18 September 2008

Revisionist History

As I was out and about in and around downtown Seoul, I came across another banner, courtesy of the Korean Railroad Workers' Union. It read: "Mad cow-tainted American beef threatens Korean families and farmers, and as such, the railroad workers refuse to transport it." Of course, this is a continuation of the American beef hysteria - and more importantly, the people's disapproval of Lee Myung-bak and his coddling of the US Republicans.

But that is not my biggest concern today - a bigger news item popped up on today's Joongang Ilbo (published as The Korea Daily in major US cities).

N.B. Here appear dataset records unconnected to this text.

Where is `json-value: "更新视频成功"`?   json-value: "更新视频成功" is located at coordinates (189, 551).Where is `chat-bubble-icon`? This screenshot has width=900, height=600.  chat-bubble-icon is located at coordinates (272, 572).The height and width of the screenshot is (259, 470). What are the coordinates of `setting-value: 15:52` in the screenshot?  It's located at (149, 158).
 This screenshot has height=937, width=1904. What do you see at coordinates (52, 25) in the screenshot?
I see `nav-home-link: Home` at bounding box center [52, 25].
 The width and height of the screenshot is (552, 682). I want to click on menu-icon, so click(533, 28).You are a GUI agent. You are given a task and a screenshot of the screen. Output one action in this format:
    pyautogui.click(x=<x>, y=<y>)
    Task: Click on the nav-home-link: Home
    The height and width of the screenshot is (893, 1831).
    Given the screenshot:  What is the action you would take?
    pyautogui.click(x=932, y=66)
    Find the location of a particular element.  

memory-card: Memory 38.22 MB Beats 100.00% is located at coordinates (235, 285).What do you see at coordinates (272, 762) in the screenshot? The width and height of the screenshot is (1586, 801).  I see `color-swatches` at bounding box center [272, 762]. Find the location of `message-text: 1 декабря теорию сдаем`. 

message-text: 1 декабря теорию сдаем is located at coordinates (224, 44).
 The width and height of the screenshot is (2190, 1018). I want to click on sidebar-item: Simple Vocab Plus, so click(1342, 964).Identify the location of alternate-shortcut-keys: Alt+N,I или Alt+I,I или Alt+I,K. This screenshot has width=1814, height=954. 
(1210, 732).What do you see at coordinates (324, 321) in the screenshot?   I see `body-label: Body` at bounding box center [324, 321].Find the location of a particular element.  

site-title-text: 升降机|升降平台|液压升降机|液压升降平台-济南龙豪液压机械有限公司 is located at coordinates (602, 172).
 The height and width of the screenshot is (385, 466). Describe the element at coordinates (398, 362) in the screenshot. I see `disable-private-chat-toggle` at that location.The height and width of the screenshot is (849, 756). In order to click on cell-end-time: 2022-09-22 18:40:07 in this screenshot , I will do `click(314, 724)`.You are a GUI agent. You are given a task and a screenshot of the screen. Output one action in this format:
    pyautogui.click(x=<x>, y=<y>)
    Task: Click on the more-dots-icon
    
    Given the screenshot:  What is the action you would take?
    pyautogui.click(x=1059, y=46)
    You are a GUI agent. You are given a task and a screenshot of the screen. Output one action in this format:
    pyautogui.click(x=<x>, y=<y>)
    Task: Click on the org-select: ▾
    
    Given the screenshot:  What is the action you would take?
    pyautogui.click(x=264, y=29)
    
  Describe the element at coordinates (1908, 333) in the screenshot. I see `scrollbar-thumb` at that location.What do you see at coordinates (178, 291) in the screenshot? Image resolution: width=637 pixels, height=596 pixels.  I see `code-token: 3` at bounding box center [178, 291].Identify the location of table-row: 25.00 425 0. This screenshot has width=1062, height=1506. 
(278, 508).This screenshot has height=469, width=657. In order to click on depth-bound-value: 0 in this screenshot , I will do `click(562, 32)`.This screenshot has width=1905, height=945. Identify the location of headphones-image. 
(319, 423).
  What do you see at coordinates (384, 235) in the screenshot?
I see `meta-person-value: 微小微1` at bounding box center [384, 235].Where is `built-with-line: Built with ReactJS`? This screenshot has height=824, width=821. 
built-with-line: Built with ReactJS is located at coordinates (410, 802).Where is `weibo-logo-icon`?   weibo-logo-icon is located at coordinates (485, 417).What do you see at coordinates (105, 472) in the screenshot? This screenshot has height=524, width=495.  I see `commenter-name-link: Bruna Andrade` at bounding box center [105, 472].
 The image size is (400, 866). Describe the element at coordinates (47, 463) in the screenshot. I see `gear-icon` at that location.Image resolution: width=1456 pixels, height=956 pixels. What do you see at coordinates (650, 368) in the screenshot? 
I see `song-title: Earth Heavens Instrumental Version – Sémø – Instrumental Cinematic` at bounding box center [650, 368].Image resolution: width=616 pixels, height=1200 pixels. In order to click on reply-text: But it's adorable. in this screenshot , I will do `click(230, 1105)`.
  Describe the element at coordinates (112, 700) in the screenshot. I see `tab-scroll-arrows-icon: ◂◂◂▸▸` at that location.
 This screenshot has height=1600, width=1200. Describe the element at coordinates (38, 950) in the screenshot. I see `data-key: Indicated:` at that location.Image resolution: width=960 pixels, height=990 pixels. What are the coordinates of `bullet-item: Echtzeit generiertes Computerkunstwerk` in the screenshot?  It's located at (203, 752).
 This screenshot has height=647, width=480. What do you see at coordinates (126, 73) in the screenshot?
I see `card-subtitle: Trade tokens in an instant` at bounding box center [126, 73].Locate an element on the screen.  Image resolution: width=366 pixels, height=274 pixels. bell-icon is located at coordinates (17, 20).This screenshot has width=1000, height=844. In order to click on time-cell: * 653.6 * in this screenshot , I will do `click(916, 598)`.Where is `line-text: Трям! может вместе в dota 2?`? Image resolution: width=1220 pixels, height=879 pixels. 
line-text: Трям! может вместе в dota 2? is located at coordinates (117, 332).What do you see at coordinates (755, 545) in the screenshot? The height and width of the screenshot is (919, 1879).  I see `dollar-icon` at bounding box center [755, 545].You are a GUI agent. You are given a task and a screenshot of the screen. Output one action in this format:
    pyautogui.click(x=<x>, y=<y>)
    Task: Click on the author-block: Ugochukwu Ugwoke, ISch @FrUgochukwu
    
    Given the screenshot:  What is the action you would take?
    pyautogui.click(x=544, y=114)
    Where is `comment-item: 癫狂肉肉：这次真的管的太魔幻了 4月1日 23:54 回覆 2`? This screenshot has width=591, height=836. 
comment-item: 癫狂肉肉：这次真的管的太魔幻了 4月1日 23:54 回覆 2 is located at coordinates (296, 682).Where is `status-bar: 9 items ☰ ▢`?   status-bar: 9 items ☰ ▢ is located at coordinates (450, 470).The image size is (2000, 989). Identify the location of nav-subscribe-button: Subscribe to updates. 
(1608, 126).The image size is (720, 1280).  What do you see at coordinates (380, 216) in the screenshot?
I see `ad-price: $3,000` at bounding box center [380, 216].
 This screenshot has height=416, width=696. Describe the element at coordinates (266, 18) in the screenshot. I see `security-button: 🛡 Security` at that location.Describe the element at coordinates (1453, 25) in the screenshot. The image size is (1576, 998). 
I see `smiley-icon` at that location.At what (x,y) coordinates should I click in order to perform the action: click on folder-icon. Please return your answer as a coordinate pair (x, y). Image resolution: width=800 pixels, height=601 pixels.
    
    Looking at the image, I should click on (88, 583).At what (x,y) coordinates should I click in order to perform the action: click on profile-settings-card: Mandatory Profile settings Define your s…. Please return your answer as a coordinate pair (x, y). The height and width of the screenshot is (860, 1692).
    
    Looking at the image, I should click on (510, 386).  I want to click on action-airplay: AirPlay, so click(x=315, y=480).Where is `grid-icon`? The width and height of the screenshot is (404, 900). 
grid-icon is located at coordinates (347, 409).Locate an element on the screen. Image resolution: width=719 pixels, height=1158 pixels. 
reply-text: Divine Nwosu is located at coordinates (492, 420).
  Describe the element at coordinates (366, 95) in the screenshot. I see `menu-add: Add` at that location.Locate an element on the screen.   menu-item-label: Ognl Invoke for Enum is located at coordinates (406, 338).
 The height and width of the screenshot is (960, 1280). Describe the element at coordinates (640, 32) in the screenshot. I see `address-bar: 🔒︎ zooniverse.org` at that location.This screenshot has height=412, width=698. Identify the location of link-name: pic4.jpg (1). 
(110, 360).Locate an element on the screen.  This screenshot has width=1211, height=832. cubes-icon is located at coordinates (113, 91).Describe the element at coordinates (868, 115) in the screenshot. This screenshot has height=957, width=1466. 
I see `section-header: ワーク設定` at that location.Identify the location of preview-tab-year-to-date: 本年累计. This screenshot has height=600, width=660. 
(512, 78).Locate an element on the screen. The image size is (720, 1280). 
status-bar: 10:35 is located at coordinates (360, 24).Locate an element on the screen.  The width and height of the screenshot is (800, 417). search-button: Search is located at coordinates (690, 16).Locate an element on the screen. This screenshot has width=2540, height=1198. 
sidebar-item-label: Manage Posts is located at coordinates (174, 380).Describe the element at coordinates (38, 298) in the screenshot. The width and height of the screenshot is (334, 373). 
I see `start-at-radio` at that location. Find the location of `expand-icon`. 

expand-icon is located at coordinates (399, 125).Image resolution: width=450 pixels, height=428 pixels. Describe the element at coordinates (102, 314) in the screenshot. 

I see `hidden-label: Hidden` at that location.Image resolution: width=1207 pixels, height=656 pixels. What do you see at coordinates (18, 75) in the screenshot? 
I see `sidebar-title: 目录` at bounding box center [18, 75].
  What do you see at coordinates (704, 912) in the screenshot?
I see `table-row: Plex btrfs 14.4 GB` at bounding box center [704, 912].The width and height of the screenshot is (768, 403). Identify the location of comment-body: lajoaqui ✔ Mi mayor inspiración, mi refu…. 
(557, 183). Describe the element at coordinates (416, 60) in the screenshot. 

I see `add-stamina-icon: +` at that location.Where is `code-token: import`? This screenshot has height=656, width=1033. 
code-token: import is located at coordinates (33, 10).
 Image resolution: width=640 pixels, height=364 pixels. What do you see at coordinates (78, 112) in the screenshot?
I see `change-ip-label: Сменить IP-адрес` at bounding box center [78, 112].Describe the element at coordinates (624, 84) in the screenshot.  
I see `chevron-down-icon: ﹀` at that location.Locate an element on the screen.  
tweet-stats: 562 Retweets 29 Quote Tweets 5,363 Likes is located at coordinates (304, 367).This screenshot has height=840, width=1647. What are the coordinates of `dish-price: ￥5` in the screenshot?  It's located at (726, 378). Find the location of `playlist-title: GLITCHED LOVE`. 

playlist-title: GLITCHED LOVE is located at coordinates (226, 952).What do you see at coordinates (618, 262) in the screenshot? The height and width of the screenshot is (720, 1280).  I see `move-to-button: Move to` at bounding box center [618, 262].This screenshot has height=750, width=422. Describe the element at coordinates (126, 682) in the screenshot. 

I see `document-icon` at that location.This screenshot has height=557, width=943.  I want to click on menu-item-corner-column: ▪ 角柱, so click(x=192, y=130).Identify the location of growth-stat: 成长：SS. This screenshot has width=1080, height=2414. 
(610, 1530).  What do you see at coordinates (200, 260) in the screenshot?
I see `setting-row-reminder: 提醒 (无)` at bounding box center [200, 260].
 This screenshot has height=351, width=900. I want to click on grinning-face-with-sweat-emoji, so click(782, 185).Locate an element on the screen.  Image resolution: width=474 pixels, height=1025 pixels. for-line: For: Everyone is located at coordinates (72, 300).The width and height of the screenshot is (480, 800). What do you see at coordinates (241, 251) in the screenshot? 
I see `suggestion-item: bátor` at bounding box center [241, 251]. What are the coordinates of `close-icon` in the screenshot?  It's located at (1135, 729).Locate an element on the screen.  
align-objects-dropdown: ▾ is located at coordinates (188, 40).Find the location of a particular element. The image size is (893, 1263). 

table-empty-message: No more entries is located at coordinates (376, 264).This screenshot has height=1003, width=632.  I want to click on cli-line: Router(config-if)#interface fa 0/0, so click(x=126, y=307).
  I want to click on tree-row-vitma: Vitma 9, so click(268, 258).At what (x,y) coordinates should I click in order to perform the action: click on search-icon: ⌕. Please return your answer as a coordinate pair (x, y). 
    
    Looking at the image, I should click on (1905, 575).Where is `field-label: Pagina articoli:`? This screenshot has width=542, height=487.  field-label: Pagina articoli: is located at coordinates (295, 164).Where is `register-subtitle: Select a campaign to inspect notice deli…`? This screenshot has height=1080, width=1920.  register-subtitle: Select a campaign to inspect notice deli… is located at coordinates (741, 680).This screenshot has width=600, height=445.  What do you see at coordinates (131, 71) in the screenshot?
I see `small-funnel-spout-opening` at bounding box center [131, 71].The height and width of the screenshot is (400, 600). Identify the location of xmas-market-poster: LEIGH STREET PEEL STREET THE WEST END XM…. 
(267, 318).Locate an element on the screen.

As if naming 23 books as "subversive" (including designating patriotic American books as "anti-American") was not enough, South Korea's Ministry of National Defence now wants the nation's textbooks re-written, to stamp out what it calls the "leftist bias" in the public education system. (It also ties into Lee Myung-bak's plans to reveal the number of unionized teachers at each public school.) Some details of the proposed changes are as follows:
  • President Park Chung-hee, who collaborated with the Japanese colonial rulers under the name Masao Takaki, and who was the nation's unitary executive from 1961 to 1979, is currently described in textbooks as "a man above the Constitution," but the Ministry of National Defence wants him described as "the visionary who masterminded the nation's industrialization."
  • The inaugural President Syngman Rhee, an autocratic Korean-American who led South Korea during the war, is currently described as "a dictator who used the division and the war as excuses to consolidate his grip on power." It is generally well agreed among Koreans of all political stripes that Rhee didn't get much done during his 12 years in power. The proposed changes will describe him as "the founder of Korean democracy and a patriotic anticommunist fighter." No mentions whatsoever will be made of his war crimes.
  • President Chun Doo-hwan, a Reagan puppet who seized power in a 1979 coup and killed hundreds of pro-democracy protesters in 1980, and ruled until 1988, will be described in much more positive terms, including his winning the rights to host the 1988 Summer Olympics, overseeing an economic boom, and being the first South Korean President to peacefully step down at the end of his term. His negative aspects, including the coup, ties to Reagan, support of the Unification Church, and eventual death sentence for his coup (later commuted by a leftist regime), will be left out altogether.
  • Currently, North Korea is described as "an autocratic personality cult of Kim Il-sung, succeeded by his son Kim Jong-il." The proposed changes will change that to simply "an extraordinarily evil regime, even by communist standards."
South Korea is currently up in arms over Japan's own right-wing revisionist history books, which describe the Korean-administered island of Dokdo, or Liancourt Rocks, as the Japanese territory of Takeshima, as well as Japan's World War II-era war crimes as "liberation of the Asian peoples from Western powers," and even the Comfort Women as "voluntary sex workers." But given that South Korea wants to teach revisionist history of its own, the cries against Japanese revisionist history are starting to sound a lot more hollow - especially given that the very conservative forces that want the revisionist history taught in South Korea tend to be soft on Japan (to a point where they want to thank the Japanese colonizers for industrializing and modernizing Korea - never mind that Japan was really exploiting Korea instead).

I do believe that democratic traditions, which developed despite the decades of dictatorships, will triumph over the military in the end, here in South Korea. The children of South Korea need to learn facts, not propaganda. I strongly denounce the Lee Myung-bak government for putting its own selfish goals (including meddling in US politics) above the well-being of the South Korean people.

And in the wake of this news item, I have decided to strike the War Memorial, with its McCarthyist propaganda galore, off of my list of place to visit during my stay. I had wanted to go there to study military history, to pay homage to my 11th Century ancestor General Seo Hui (whose bust is at the memorial), and to look at some pro-peace artwork, but I cannot, in good conscience, support the South Korean military and its mentality anymore.